**WORK ITEM**
All lines from the first one in the listing below to the one holding "Task: Collapse tree row 1 一层", inclusive, are to be copied exactly.

── GIVEN RECORDS ──

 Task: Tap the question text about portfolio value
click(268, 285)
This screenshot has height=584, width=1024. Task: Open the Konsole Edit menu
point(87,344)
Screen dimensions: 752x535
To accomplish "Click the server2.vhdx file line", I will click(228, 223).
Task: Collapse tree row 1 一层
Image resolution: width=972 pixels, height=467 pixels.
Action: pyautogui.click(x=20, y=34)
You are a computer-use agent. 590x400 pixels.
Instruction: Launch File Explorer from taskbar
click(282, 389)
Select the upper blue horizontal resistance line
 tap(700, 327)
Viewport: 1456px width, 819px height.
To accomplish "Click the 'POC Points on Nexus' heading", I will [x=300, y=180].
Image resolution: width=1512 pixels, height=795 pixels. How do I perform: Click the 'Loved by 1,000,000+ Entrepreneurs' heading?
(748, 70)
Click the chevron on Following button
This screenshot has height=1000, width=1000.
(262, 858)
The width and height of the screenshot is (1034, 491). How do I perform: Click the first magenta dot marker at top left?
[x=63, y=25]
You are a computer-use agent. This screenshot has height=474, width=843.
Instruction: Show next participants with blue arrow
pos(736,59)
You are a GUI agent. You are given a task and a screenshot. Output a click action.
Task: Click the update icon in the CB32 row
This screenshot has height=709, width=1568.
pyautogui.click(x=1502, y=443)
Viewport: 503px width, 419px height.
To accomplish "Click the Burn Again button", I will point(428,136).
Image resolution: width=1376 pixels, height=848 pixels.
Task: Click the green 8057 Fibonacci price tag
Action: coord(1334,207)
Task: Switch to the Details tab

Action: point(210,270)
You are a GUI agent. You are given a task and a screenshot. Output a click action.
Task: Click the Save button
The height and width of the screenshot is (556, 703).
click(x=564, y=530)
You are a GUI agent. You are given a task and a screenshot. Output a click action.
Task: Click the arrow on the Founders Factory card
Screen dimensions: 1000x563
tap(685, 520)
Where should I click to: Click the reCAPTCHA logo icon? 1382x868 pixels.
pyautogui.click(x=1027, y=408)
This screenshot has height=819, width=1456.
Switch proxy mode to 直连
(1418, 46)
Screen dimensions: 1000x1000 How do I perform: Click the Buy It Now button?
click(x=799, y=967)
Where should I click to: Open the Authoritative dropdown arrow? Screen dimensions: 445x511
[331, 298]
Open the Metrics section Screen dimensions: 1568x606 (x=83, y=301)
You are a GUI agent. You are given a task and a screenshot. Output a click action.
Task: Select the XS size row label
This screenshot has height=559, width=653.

───

**EXPECTED ANSWER**
 Task: Tap the question text about portfolio value
click(268, 285)
This screenshot has height=584, width=1024. Task: Open the Konsole Edit menu
point(87,344)
Screen dimensions: 752x535
To accomplish "Click the server2.vhdx file line", I will click(228, 223).
Task: Collapse tree row 1 一层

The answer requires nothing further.